Whenever a line below includes the string "circle", show it.

▶ [Dataset entries]

+++

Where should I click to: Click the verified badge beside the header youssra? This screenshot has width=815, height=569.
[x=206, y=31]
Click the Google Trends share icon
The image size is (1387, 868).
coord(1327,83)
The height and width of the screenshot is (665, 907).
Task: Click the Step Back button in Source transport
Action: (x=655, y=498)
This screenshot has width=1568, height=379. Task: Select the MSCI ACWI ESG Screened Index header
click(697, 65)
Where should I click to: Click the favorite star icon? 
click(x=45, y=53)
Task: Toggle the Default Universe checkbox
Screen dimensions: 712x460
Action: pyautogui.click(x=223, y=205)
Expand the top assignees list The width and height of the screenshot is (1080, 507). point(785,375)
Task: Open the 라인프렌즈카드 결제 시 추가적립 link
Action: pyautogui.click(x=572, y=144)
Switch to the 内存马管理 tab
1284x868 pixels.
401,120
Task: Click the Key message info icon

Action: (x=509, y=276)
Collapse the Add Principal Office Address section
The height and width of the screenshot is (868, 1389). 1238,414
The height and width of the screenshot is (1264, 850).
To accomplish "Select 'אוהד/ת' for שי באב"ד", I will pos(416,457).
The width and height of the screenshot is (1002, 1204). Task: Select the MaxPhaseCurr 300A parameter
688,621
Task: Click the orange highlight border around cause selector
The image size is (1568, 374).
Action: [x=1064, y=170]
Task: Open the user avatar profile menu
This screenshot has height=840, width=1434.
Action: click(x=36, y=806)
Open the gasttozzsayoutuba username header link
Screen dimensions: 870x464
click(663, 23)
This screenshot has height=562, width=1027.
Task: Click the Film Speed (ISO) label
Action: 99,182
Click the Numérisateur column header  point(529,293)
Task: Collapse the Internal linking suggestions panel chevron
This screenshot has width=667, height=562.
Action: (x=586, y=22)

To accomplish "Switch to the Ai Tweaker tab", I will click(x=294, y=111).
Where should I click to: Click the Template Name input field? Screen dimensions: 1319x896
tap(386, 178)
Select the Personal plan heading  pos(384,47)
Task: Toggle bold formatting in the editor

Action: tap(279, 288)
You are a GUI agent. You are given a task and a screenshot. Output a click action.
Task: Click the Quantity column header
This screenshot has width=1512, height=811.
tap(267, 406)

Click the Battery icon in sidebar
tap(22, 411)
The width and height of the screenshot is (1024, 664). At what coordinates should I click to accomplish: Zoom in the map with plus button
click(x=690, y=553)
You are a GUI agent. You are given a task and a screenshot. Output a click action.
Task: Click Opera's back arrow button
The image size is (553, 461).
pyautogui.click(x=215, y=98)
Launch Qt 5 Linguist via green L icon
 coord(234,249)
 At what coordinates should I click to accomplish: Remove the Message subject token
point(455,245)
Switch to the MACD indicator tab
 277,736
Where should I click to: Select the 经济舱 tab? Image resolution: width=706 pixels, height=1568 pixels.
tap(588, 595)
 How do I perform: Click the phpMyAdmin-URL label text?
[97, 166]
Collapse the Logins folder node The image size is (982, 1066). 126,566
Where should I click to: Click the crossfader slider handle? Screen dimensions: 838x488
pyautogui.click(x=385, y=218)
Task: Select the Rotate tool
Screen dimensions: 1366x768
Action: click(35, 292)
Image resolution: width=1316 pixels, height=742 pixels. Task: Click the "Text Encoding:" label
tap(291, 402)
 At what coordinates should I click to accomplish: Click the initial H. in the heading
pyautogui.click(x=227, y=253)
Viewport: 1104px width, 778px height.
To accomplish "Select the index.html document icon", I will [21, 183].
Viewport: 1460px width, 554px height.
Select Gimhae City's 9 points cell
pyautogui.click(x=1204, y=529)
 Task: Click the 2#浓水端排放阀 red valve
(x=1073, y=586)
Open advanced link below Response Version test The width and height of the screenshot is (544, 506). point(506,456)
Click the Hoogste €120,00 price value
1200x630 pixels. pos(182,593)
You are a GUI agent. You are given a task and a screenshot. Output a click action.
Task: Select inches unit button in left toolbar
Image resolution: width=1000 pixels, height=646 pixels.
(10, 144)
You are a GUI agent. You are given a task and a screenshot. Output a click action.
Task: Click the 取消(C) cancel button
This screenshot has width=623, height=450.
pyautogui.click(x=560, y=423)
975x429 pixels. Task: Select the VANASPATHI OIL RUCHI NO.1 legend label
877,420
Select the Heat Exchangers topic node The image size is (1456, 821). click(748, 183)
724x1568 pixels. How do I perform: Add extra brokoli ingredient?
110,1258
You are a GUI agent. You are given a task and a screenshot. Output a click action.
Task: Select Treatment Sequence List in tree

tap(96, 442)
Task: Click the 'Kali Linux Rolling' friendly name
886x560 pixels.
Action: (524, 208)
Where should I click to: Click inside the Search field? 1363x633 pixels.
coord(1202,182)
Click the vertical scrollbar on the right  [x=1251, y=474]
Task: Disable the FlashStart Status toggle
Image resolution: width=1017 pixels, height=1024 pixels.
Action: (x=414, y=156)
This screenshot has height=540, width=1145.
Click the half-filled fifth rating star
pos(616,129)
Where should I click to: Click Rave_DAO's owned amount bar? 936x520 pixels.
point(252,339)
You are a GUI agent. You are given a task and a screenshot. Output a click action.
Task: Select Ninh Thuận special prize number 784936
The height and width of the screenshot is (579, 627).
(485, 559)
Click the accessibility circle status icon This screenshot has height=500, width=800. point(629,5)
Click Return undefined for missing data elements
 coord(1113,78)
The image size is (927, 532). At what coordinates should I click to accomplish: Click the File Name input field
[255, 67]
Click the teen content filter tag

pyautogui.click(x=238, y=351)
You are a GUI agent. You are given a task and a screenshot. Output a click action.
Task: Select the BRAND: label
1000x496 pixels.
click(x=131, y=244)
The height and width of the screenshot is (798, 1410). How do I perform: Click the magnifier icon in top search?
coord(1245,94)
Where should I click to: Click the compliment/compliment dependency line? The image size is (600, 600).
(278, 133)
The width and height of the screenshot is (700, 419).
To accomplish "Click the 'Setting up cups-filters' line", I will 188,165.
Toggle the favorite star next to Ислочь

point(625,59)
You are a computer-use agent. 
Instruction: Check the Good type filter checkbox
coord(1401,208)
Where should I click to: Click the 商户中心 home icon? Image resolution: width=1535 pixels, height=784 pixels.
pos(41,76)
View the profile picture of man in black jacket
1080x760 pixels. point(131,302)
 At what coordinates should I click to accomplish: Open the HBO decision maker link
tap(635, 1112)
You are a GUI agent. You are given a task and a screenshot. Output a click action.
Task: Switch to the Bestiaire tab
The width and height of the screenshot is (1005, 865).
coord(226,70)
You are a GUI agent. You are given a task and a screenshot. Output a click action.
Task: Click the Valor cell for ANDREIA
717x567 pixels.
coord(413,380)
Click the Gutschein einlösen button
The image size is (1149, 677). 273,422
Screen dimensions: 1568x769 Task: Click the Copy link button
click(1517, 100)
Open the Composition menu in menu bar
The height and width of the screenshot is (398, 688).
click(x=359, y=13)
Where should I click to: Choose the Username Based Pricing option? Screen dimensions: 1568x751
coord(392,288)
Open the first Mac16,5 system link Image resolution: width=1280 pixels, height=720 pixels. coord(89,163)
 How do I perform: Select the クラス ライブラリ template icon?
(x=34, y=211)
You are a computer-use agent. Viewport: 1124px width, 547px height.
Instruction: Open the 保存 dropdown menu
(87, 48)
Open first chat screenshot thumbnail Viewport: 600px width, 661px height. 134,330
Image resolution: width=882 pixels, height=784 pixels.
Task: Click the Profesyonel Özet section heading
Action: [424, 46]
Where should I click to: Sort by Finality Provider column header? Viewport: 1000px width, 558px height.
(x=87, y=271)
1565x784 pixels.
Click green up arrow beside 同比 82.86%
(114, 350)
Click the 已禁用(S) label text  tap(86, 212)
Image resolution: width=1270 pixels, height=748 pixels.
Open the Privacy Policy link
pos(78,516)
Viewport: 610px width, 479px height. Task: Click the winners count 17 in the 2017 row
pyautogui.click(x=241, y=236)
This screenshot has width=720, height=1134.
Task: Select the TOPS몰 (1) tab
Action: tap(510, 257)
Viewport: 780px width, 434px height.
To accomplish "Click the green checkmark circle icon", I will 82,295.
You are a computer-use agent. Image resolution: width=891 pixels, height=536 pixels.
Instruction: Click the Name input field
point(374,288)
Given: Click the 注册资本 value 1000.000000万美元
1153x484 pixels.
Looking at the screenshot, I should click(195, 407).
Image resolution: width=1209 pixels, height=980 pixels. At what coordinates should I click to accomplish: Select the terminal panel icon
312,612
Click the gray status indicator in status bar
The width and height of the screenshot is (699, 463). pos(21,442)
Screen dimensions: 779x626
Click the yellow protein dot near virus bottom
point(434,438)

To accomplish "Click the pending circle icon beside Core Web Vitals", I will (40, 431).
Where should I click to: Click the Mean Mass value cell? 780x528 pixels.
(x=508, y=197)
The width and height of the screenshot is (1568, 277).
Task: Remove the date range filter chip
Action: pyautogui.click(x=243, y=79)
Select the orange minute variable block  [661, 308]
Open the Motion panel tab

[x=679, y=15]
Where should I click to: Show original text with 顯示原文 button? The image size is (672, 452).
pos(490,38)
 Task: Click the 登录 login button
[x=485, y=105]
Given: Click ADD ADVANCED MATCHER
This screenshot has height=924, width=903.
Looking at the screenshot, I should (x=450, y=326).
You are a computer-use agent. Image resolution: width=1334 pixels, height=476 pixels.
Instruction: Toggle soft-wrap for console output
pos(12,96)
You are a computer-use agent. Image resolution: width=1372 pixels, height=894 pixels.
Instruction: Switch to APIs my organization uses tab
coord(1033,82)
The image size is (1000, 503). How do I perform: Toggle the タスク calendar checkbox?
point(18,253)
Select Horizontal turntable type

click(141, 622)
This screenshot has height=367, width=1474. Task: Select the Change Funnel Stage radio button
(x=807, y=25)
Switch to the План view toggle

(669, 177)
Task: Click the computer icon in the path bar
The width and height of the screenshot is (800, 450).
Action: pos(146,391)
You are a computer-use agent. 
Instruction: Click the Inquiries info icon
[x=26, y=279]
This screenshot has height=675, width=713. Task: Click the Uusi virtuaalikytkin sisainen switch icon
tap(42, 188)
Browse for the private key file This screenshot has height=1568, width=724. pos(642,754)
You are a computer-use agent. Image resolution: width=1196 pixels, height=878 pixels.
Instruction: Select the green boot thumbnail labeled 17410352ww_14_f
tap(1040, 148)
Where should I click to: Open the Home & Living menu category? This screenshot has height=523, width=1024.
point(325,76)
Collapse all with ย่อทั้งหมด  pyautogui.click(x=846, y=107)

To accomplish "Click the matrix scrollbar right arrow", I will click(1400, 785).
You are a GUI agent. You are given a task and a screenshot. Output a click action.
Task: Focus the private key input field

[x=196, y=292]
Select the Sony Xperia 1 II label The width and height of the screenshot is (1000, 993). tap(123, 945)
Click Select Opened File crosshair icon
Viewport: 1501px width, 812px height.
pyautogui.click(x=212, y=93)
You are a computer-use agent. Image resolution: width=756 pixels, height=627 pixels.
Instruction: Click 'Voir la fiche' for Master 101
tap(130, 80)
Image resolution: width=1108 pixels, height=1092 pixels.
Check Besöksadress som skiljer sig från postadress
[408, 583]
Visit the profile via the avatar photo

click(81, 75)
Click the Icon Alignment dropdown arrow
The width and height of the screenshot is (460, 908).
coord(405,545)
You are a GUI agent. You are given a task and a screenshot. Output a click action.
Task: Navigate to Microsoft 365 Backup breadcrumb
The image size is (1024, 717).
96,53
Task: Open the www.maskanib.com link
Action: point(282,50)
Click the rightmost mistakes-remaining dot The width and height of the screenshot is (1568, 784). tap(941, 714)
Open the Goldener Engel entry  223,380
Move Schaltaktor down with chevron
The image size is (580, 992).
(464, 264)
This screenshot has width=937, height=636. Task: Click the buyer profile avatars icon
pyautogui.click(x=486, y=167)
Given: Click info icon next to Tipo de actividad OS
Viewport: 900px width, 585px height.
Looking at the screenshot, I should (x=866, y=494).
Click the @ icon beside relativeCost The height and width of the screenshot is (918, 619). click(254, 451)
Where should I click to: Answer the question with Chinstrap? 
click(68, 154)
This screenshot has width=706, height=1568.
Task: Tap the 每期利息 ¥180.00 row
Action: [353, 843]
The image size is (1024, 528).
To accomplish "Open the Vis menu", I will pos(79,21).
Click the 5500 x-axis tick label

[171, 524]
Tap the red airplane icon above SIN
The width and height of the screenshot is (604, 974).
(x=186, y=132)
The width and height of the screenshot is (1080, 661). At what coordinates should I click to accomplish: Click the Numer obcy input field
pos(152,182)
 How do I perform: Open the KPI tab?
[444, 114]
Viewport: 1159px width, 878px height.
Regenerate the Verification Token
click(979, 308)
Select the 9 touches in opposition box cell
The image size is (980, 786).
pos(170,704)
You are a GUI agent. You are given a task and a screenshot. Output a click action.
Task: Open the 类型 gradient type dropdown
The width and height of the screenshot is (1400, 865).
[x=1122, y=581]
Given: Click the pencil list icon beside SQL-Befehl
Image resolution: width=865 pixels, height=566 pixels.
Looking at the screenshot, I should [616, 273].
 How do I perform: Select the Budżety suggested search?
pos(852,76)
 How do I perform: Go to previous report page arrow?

+++

▶ [RESULT OF THE EXERCISE]
Click the accessibility circle status icon This screenshot has height=500, width=800. point(629,5)
To accomplish "Click the green checkmark circle icon", I will 82,295.
To accomplish "Click the pending circle icon beside Core Web Vitals", I will (40, 431).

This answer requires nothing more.